[Stored data entries]
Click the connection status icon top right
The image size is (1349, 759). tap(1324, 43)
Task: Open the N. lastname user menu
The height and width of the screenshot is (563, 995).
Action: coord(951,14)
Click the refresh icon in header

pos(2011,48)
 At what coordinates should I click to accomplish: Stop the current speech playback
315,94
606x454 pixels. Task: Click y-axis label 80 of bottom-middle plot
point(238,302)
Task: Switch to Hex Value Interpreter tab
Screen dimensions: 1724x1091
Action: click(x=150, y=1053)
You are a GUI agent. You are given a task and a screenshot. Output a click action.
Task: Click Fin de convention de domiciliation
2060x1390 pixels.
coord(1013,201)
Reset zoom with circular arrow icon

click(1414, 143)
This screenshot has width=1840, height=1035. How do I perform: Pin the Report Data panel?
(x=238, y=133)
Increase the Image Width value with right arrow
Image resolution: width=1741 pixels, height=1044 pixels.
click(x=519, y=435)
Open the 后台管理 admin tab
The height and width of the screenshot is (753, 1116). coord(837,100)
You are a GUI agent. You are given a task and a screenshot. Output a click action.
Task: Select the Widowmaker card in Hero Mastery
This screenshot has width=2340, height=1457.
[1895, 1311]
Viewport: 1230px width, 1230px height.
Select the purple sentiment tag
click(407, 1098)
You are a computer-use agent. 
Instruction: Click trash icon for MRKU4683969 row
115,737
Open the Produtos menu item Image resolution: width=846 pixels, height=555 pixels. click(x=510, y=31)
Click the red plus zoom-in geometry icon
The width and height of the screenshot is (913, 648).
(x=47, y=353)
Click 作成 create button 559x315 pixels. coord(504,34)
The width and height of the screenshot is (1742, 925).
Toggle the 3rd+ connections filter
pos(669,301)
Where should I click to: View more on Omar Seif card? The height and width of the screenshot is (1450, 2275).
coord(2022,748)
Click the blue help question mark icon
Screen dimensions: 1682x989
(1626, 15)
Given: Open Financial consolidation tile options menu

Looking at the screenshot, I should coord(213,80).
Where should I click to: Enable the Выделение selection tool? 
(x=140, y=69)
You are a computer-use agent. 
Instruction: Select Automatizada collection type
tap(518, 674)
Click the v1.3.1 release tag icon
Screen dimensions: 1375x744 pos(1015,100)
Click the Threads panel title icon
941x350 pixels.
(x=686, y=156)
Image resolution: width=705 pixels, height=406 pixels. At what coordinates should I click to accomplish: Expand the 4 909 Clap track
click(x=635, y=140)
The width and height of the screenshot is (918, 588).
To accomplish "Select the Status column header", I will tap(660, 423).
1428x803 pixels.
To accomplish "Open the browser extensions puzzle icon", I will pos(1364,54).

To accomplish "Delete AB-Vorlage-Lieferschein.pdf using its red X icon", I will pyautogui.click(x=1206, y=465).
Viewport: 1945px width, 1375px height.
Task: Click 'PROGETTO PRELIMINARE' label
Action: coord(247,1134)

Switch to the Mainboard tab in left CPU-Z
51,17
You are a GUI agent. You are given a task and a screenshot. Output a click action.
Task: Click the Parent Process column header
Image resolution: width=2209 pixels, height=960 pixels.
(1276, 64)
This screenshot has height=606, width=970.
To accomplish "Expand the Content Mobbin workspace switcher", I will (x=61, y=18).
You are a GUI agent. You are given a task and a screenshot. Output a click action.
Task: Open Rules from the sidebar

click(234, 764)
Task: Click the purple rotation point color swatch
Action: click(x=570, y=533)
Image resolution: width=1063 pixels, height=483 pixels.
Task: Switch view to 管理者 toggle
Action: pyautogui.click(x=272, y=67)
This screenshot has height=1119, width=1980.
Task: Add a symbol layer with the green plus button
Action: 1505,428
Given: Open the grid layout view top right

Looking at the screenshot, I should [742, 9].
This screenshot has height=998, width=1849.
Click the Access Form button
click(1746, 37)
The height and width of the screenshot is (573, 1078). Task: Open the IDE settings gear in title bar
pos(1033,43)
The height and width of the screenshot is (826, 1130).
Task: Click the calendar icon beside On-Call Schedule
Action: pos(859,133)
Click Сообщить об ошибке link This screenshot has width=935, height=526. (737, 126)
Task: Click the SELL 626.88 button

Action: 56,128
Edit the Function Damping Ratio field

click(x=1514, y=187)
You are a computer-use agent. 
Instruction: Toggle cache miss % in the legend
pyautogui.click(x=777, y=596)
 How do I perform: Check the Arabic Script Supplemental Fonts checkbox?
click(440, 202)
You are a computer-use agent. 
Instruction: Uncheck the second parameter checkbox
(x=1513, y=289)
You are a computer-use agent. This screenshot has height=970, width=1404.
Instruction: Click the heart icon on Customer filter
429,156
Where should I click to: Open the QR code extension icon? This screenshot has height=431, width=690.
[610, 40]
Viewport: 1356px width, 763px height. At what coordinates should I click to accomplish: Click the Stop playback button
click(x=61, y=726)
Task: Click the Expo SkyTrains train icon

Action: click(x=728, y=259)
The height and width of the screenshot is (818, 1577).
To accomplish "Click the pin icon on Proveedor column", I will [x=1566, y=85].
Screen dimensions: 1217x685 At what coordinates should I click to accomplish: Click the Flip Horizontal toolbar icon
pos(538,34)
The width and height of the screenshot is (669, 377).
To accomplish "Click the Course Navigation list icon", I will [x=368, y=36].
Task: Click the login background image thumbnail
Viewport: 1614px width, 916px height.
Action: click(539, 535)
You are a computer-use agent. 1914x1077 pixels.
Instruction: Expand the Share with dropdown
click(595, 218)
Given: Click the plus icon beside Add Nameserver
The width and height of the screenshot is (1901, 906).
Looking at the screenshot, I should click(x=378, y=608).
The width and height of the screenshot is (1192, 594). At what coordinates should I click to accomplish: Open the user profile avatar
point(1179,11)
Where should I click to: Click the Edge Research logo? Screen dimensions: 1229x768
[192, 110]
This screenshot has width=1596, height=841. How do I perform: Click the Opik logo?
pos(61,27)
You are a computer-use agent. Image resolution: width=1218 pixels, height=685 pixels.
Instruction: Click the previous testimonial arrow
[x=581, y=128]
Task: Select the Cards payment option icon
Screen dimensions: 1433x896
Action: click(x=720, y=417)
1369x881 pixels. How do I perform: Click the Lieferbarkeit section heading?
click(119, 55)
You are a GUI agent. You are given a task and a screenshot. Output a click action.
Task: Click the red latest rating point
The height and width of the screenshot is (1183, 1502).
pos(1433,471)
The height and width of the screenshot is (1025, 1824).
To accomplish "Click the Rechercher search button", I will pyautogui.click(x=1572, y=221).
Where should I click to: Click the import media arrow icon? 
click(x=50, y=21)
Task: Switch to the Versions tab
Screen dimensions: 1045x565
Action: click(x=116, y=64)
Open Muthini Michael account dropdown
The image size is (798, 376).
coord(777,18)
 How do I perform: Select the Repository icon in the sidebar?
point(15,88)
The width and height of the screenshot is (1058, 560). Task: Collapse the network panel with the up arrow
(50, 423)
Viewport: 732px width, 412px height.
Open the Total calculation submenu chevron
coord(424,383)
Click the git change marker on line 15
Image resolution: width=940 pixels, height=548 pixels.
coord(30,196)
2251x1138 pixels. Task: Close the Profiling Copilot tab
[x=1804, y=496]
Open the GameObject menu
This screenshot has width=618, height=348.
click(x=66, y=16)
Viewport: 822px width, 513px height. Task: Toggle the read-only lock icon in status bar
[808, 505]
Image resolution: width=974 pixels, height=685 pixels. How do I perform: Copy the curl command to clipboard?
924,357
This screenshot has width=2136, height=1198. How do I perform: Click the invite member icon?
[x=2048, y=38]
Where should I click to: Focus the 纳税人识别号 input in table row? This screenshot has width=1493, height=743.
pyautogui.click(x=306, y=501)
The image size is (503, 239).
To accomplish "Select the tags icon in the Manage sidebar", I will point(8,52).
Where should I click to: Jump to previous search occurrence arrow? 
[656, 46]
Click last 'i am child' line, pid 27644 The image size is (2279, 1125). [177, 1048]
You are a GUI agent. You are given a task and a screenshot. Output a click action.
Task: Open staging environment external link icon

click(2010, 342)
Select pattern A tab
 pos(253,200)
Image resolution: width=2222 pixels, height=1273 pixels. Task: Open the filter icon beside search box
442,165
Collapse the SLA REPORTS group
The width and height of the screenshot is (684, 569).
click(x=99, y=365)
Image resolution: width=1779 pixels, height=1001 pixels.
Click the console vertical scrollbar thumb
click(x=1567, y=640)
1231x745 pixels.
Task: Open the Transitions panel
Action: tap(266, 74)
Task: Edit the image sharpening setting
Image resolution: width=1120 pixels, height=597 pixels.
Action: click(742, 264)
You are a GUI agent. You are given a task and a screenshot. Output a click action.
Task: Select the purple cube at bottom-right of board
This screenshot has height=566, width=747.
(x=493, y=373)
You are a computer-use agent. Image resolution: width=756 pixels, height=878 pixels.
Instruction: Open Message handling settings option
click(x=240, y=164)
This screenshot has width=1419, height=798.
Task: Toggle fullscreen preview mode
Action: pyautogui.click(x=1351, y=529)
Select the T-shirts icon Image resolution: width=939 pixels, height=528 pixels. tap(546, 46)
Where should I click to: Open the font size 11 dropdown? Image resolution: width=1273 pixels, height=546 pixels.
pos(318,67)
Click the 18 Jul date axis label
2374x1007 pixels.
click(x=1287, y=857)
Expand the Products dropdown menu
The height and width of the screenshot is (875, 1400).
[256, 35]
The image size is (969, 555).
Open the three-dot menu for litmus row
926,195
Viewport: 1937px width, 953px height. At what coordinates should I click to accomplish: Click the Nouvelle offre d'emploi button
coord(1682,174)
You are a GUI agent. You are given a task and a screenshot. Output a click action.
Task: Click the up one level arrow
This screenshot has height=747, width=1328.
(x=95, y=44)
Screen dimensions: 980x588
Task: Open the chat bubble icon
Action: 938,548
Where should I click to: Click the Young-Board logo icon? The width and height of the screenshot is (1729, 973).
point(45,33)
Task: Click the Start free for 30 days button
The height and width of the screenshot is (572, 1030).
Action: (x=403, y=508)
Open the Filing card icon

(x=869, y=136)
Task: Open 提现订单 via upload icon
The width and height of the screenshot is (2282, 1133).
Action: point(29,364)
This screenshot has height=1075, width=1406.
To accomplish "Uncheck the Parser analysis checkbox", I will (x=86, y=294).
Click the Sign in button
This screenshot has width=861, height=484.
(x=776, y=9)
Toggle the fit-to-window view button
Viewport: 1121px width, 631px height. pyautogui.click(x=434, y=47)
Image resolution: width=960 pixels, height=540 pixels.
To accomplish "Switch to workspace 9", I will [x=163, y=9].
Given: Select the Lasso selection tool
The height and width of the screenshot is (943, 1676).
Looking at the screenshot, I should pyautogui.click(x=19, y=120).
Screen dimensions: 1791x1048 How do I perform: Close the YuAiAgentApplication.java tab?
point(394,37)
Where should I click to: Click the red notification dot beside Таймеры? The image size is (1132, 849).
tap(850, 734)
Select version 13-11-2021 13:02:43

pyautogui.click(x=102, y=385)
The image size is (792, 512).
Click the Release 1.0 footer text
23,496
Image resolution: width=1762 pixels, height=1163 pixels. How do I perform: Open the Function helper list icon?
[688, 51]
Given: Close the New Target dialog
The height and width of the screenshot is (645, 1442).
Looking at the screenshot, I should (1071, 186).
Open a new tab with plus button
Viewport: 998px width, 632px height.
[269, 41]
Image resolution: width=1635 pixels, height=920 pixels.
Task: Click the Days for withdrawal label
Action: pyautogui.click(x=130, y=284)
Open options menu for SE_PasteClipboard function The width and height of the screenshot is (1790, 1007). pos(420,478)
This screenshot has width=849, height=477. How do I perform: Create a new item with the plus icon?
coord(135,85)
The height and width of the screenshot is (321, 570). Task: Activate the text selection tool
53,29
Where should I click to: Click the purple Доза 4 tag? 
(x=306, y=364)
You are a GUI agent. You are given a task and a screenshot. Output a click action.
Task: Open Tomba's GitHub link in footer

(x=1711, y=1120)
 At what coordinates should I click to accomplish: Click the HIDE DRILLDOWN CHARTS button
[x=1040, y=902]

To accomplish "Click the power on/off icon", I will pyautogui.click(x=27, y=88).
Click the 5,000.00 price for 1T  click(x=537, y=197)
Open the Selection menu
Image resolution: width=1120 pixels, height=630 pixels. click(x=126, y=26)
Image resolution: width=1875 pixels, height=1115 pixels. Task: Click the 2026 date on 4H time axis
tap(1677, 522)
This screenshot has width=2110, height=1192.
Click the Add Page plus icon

WHAT THE TASK ASKS: Each line of the entries above that contains "workspace" must be copied into the answer.

EXERCISE SOLUTION:
To accomplish "Expand the Content Mobbin workspace switcher", I will (x=61, y=18).
To accomplish "Switch to workspace 9", I will [x=163, y=9].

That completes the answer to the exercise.